Government employees have no citizenship rights at all, so to say. That is our democracy. The wording in Service rules is quite sweeping and arbitrary. The feudal, patriarchal and autocratic nature of the system and its rules can be seen in a Rule that says that it is the duty of the Government employee to prevent even family members from such activity. In fact, as per Service rules, if they fail to prevent them, they have to do a little bit of police and intelligence work also by reporting it to the authority. Modi stresses duties, beware! They are not merely servants but slaves of the state.
Weaning away the working-class from the path of revolutionary struggles by way of encouraging economism, creating legal illusions and dividing the workers into number of categories and segments had been the common and key objective behind the legislation of all these Trade Union Acts. Now even these Acts are being nullified by the Modi regime’s new Labor code.
Hours of work is one of the important matters governed by the labor laws. Now in the new Code for all workers, only daily limit of 8 hours of work was prescribed. Draft rules in respect of this Code are just released wherein the weekly hours of work are fixed as 48 hours, but the maximum “spread over” of period of work in a day, including all rests and intervals, is increased to 12 hours. This “spread over” is already being misused by several employers, particularly in transport sector, increasing the actual hours of work up to 12 hours in a day instead of 8 hours. And they deny Over Time allowance of double wages. The IT and new commercial sectors made 12 hours almost as the norm, and they set the bench mark for others. Thus, the concept of 8-hours work day is being silently buried. This is a historic reversal that is being codified.
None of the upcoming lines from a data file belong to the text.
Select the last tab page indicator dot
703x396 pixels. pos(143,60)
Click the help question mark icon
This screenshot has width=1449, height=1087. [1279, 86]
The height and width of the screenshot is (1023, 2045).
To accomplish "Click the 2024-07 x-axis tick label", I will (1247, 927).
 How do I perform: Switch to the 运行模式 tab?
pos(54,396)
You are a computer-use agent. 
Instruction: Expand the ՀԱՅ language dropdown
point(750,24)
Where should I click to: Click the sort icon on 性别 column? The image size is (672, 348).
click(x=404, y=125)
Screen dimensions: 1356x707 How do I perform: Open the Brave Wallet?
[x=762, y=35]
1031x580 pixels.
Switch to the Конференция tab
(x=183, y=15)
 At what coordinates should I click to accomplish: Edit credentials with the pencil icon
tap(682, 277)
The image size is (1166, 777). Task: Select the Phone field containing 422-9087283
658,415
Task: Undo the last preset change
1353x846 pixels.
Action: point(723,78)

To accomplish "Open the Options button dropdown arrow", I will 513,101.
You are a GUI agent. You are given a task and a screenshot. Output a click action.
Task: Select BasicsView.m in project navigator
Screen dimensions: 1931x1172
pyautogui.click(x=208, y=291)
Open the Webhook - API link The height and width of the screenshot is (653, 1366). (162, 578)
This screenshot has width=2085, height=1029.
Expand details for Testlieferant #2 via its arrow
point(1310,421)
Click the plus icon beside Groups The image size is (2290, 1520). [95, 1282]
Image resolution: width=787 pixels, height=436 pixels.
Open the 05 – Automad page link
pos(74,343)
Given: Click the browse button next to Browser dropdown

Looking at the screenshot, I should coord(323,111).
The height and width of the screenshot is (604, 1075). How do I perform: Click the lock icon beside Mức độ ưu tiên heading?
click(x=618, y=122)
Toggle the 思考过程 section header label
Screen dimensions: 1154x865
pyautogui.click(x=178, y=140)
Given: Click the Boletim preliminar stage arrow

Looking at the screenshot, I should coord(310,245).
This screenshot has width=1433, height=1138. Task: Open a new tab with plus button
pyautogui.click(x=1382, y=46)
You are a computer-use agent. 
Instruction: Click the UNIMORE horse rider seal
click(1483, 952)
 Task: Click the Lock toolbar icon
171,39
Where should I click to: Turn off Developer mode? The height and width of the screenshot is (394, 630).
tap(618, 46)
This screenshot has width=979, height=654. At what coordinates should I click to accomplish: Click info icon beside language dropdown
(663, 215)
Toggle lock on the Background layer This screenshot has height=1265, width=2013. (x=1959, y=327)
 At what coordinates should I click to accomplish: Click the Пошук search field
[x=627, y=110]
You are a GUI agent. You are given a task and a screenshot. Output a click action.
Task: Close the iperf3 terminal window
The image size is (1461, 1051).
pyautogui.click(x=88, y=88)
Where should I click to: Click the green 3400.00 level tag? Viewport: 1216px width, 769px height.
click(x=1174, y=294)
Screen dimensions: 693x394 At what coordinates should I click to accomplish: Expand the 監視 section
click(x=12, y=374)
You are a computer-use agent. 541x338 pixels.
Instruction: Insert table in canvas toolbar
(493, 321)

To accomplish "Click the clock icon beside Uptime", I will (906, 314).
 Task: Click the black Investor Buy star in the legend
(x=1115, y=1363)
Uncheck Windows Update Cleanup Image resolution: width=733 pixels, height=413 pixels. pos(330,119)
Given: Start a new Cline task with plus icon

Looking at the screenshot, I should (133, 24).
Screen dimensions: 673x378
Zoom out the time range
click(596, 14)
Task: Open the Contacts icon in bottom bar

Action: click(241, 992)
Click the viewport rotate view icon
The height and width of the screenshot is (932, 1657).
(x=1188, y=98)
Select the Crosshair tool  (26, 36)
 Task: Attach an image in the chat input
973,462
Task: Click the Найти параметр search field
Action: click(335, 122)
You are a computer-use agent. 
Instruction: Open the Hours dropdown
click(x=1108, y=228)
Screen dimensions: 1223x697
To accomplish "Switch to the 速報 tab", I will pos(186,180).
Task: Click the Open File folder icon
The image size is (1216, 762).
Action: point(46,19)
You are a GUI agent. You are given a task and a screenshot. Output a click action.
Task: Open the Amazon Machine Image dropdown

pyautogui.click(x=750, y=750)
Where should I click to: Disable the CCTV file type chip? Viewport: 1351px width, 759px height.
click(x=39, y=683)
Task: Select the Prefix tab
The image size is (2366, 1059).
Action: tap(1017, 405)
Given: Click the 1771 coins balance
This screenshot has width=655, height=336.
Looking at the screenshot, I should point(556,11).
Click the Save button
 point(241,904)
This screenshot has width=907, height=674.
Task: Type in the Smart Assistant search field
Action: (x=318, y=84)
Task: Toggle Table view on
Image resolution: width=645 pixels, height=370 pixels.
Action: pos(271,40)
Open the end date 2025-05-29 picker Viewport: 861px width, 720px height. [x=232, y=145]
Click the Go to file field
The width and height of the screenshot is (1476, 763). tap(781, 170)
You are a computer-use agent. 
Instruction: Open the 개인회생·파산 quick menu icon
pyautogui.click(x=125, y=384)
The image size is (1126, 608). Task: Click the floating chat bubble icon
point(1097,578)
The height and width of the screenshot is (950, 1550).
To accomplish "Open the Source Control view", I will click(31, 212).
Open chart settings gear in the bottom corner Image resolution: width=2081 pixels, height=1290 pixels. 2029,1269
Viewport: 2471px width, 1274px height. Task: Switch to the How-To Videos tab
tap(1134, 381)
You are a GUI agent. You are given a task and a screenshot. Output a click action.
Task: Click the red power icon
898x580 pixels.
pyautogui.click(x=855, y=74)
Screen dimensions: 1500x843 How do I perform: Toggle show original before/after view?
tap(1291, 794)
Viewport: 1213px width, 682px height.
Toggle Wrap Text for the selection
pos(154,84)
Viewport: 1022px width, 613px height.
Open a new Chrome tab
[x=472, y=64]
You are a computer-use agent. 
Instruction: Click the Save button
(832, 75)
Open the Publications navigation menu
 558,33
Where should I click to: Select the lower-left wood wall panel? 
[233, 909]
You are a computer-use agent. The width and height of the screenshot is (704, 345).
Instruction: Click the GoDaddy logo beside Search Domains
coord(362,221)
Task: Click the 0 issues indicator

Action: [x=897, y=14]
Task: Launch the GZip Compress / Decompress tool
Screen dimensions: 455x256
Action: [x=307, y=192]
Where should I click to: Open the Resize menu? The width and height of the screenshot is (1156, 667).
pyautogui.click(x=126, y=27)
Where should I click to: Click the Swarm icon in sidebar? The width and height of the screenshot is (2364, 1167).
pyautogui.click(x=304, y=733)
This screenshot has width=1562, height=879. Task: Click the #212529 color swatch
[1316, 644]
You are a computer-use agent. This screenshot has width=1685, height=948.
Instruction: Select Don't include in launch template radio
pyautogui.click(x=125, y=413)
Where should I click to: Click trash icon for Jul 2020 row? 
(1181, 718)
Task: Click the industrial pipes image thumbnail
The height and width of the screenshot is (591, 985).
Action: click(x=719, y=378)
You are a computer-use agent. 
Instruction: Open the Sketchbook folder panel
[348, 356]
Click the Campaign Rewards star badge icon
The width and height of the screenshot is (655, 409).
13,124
The working class of the so-called organised sector, itself a small segment of the toilers, remains divided into various unions at all India level and at factory level as well. Corrupt, bureaucratic and castiest elements and lackeys of ruling class parties hijacked the trade union movement dividing the workers and making workers subservient to the managements and indifferent to working-class politics. The trade unions of workers in organised sector became segregated and they are not uniting with the contract workers and unorganised workers, thus weakening both and further nullifying the striking capacity of the working class.
The need of the hour is to unite the working-class – the organized and the unorganized – from grass root level to all India level basing on correct working-class politics and to get rid of the corrupt and bureaucratic leaderships. It is not enough. Striving to forge a fighting and political unity between working-class and other toiling classes, particularly the peasantry and the rural poor, is much needed to bring out the working-class movement from the present state and to defeat the anti-worker and anti-people policies of the rulings classes and their parties and governments. Otherwise, the country-wide strikes, agitations etc., would remain token shows and could not be expected to bear fruits as experience shows.
(Articles by Ch SN Murthy published in countercurrents.org, on November 20 and 23, were liberally used for this article. Thanks to him and the editor for the same.)